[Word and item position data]

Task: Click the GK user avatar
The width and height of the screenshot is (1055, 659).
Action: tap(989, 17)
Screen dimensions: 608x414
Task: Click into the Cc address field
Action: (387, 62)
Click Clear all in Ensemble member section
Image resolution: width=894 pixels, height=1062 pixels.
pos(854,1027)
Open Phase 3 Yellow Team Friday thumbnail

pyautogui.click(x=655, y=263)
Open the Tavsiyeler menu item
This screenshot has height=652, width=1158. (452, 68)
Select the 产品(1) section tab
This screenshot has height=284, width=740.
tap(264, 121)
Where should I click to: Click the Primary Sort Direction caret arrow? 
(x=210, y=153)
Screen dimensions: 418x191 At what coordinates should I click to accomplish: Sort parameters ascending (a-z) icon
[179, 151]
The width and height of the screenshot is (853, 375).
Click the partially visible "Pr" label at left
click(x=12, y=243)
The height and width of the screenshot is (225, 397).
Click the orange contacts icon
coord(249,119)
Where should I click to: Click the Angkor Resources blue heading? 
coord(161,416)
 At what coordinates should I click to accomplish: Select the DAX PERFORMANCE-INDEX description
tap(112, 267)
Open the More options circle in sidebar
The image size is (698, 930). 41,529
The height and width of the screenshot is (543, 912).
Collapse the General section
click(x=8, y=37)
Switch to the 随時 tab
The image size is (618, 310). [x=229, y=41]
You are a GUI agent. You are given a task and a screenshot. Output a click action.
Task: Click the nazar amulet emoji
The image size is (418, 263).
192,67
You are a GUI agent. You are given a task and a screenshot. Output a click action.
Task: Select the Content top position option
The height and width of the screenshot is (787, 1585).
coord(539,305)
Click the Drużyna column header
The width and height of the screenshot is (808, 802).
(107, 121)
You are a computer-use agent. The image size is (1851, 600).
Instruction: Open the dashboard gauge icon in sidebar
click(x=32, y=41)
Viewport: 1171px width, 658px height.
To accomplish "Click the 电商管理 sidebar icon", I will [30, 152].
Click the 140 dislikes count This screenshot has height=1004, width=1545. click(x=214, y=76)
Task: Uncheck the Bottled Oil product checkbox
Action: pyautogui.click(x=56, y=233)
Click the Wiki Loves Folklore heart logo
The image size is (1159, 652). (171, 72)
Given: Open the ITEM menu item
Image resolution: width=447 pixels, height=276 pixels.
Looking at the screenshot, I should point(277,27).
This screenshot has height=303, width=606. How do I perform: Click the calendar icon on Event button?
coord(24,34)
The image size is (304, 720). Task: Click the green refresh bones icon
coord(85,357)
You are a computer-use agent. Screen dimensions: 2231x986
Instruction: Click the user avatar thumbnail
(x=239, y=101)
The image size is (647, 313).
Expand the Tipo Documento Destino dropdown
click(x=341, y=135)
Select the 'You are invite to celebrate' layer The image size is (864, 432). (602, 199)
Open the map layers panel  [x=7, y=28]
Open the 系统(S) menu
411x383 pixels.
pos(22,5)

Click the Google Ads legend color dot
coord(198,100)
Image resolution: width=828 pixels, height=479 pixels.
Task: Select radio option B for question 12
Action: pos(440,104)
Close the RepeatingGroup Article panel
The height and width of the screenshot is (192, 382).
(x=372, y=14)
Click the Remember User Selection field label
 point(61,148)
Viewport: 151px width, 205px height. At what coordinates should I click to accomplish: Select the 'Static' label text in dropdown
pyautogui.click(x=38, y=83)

** Given task **
Copy the records word for word, from the line with "The height and width of the screenshot is (543, 912)." to the line with "will [30, 152].", including both of those lines.

** The response **
The height and width of the screenshot is (543, 912).
Collapse the General section
click(x=8, y=37)
Switch to the 随時 tab
The image size is (618, 310). [x=229, y=41]
You are a GUI agent. You are given a task and a screenshot. Output a click action.
Task: Click the nazar amulet emoji
The image size is (418, 263).
192,67
You are a GUI agent. You are given a task and a screenshot. Output a click action.
Task: Select the Content top position option
The height and width of the screenshot is (787, 1585).
coord(539,305)
Click the Drużyna column header
The width and height of the screenshot is (808, 802).
(107, 121)
You are a computer-use agent. The image size is (1851, 600).
Instruction: Open the dashboard gauge icon in sidebar
click(x=32, y=41)
Viewport: 1171px width, 658px height.
To accomplish "Click the 电商管理 sidebar icon", I will [30, 152].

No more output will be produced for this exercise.